[Exercise requirements] Transcribe exactly the line that contains "Task: Click the red heart icon" and every line after it through the end of the records, with nothing else.

(Stored data)

▼

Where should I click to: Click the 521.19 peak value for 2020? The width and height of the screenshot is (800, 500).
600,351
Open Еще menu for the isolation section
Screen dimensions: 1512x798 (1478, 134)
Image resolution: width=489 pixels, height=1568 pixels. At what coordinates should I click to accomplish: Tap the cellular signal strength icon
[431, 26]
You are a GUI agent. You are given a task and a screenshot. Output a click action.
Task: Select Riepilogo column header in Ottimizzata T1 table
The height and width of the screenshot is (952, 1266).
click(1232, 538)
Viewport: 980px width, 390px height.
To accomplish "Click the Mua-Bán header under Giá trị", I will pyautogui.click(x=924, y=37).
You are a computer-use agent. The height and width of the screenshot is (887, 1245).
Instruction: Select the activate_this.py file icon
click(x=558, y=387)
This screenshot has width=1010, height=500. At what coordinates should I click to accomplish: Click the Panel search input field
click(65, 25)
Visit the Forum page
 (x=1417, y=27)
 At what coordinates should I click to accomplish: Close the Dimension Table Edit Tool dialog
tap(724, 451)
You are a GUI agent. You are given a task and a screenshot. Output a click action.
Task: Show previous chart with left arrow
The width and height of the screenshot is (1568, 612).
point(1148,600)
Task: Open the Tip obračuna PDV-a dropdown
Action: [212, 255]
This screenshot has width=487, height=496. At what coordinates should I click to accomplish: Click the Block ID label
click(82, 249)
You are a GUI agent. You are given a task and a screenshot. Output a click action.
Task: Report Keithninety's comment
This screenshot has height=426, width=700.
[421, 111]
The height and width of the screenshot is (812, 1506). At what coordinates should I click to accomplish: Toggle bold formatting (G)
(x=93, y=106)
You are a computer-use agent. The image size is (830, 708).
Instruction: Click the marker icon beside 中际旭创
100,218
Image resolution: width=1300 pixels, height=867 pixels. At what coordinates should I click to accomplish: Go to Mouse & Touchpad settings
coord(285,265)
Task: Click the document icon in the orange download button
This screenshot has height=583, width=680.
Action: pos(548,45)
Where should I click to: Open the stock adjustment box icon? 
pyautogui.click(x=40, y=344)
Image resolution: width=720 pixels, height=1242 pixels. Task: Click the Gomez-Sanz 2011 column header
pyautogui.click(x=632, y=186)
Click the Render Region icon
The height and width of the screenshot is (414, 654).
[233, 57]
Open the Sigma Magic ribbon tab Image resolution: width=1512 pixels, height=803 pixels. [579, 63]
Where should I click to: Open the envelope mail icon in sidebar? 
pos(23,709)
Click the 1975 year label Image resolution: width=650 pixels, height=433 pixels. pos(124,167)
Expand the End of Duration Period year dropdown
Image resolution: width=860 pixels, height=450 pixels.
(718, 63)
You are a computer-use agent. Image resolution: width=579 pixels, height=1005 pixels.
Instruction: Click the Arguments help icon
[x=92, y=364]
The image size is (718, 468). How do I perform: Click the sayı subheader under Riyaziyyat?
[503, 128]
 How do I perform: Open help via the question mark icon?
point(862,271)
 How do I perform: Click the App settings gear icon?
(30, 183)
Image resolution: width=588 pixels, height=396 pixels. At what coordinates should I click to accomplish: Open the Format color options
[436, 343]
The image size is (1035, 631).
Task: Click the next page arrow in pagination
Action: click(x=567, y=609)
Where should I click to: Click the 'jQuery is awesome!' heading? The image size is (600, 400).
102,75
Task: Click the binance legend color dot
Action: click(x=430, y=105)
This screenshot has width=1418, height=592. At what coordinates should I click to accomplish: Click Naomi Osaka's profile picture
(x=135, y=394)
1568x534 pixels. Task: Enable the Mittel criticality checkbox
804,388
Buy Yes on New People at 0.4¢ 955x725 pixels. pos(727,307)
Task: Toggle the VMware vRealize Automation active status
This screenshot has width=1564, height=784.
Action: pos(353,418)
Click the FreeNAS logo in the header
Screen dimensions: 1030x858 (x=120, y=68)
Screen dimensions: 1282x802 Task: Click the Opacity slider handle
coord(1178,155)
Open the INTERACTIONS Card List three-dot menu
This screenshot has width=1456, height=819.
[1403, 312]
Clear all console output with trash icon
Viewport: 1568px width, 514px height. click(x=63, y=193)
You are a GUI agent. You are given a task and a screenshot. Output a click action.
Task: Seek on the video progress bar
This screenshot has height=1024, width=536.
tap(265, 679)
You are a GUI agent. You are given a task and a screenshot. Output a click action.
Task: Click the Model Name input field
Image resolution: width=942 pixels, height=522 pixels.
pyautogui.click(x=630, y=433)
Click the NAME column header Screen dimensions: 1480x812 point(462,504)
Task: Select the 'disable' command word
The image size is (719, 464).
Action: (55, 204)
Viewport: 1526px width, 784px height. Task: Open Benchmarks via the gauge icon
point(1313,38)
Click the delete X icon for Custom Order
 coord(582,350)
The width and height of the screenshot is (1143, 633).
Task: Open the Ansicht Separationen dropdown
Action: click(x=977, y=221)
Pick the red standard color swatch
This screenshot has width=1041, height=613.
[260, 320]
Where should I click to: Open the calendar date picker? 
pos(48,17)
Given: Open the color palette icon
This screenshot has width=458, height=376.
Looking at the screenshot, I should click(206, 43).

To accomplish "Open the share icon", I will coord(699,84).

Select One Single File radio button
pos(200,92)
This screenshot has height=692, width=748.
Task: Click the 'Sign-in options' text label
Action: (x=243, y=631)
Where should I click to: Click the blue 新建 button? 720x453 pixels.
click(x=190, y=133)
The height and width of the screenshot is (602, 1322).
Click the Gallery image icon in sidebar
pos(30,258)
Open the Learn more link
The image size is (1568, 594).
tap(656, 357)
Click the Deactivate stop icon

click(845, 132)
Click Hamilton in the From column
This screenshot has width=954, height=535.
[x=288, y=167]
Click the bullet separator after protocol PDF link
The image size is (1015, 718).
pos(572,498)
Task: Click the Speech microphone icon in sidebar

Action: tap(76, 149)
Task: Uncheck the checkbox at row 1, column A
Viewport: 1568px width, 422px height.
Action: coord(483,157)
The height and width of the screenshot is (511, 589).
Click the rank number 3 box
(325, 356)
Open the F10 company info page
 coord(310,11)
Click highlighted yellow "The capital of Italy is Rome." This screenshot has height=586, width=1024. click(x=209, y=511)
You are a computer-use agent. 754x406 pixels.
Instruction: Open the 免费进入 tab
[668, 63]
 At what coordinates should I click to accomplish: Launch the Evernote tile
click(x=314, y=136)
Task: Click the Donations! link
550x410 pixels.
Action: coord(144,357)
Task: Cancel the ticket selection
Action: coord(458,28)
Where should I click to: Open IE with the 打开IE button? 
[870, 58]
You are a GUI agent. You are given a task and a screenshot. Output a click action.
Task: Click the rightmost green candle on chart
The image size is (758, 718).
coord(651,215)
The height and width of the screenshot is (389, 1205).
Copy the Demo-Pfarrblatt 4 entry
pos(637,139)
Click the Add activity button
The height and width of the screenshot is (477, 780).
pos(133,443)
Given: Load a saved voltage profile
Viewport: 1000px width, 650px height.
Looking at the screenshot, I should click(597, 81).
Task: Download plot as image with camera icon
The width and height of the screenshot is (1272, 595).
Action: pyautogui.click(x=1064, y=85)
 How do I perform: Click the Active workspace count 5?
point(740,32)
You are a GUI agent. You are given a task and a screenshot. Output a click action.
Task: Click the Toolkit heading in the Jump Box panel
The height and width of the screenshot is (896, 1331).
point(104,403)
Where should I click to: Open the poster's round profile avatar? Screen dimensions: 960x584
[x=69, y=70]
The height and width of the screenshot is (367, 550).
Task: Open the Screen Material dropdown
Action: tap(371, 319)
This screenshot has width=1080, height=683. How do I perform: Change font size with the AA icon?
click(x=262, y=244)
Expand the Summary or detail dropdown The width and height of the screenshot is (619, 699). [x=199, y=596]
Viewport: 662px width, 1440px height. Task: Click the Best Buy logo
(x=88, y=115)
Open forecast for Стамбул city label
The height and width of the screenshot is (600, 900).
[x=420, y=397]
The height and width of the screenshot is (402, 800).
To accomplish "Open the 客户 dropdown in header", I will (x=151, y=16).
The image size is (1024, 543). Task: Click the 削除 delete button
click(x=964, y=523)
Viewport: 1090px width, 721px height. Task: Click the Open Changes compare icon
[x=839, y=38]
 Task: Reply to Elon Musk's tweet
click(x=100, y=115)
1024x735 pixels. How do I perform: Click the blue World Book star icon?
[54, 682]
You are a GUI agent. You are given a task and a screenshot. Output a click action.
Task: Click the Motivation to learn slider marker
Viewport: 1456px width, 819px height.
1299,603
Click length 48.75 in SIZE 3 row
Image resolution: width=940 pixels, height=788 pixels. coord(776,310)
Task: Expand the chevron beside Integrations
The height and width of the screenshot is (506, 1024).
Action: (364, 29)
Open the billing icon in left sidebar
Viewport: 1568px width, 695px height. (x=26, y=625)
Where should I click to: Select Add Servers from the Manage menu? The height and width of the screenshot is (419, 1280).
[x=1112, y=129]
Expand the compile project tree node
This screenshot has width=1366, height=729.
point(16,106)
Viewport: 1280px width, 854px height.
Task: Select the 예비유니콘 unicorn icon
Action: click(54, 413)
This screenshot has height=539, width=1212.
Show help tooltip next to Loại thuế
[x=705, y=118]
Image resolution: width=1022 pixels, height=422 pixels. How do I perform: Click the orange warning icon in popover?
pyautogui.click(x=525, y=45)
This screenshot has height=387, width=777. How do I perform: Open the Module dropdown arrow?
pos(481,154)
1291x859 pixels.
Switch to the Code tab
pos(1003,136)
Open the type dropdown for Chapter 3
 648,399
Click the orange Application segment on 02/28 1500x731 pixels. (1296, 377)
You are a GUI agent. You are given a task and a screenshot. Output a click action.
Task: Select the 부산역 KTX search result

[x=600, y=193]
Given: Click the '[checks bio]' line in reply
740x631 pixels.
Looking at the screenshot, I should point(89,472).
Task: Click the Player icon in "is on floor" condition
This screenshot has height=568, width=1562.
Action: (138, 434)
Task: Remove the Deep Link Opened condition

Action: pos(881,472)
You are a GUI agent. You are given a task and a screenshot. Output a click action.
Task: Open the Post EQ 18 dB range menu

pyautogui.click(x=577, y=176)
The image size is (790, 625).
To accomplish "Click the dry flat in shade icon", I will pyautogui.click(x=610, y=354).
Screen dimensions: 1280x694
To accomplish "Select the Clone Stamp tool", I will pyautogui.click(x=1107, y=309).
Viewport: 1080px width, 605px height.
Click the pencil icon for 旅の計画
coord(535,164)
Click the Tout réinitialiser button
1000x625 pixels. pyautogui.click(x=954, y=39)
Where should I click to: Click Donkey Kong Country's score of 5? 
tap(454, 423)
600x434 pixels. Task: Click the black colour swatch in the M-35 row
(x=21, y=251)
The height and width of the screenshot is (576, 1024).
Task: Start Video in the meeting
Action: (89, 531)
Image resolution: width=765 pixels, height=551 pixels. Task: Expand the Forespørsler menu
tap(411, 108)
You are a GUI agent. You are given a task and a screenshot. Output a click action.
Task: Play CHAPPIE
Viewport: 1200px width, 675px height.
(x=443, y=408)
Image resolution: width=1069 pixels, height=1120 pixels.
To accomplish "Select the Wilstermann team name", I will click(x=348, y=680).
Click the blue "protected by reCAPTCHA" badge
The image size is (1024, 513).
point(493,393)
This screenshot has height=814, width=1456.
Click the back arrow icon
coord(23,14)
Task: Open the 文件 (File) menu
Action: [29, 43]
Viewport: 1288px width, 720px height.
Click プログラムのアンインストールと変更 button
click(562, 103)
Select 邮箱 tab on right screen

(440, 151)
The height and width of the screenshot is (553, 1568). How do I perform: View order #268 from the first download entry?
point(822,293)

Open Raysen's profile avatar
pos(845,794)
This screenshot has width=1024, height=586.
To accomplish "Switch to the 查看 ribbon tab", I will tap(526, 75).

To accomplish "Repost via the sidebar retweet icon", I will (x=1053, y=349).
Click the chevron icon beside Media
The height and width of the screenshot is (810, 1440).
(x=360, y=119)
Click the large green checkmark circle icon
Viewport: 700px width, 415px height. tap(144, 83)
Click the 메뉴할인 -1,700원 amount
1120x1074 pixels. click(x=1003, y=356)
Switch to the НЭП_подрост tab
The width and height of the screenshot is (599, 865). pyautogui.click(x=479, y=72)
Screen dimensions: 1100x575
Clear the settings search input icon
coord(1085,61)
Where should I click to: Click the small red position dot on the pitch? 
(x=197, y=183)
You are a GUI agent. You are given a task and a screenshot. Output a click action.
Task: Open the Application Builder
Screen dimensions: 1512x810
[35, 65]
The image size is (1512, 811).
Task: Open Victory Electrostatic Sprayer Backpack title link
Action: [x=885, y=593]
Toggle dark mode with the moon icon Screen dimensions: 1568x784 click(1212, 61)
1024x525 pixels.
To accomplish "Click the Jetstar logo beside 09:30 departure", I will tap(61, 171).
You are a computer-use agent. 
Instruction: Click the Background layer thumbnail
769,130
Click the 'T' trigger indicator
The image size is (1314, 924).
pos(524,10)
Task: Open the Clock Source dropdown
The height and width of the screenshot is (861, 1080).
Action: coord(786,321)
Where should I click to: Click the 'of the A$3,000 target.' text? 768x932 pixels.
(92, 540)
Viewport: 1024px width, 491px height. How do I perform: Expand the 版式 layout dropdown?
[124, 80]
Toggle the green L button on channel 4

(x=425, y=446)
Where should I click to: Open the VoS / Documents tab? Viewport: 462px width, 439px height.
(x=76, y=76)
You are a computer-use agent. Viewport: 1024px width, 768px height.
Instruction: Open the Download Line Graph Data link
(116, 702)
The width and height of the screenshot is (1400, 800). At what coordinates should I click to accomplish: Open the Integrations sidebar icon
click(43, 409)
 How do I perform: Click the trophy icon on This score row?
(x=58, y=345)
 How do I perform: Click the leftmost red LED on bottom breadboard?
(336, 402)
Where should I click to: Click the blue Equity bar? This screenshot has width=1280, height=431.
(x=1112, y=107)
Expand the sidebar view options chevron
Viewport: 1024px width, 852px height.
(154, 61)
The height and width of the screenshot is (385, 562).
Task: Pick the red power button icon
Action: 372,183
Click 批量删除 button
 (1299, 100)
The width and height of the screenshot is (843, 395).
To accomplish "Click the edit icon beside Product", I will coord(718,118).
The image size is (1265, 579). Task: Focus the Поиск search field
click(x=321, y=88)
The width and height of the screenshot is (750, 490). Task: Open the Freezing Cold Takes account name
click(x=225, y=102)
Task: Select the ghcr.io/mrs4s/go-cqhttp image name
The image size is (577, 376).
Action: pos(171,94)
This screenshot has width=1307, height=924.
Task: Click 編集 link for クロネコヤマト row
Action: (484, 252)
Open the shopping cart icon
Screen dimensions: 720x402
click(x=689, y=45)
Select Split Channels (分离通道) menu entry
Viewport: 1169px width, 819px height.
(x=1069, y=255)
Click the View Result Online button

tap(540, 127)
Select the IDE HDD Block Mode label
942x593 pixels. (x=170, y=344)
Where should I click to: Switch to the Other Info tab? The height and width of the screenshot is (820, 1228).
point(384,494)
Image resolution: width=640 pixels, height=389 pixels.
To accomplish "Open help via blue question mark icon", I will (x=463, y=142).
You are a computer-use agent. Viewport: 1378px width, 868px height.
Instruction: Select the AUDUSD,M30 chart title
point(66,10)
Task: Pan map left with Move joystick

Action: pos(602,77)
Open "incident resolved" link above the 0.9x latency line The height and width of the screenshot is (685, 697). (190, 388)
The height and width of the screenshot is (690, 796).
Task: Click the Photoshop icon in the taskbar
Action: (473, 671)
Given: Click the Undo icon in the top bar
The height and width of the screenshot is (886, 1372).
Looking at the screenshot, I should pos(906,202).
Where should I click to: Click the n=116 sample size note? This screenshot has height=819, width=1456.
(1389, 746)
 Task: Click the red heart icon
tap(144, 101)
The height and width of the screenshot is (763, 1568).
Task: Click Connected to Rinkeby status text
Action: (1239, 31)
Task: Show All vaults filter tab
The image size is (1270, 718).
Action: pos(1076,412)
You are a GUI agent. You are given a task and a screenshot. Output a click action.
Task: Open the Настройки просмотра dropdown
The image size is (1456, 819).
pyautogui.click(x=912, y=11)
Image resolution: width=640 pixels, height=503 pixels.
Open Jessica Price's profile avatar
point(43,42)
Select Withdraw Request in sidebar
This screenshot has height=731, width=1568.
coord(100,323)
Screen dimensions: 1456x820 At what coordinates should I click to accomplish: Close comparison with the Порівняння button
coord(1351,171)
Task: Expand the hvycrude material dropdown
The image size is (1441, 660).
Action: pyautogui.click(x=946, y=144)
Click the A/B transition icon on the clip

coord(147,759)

▲

[Task response]
 Task: Click the red heart icon
tap(144, 101)
The height and width of the screenshot is (763, 1568).
Task: Click Connected to Rinkeby status text
Action: (1239, 31)
Task: Show All vaults filter tab
The image size is (1270, 718).
Action: pos(1076,412)
You are a GUI agent. You are given a task and a screenshot. Output a click action.
Task: Open the Настройки просмотра dropdown
The image size is (1456, 819).
pyautogui.click(x=912, y=11)
Image resolution: width=640 pixels, height=503 pixels.
Open Jessica Price's profile avatar
point(43,42)
Select Withdraw Request in sidebar
This screenshot has height=731, width=1568.
coord(100,323)
Screen dimensions: 1456x820 At what coordinates should I click to accomplish: Close comparison with the Порівняння button
coord(1351,171)
Task: Expand the hvycrude material dropdown
The image size is (1441, 660).
Action: pyautogui.click(x=946, y=144)
Click the A/B transition icon on the clip

coord(147,759)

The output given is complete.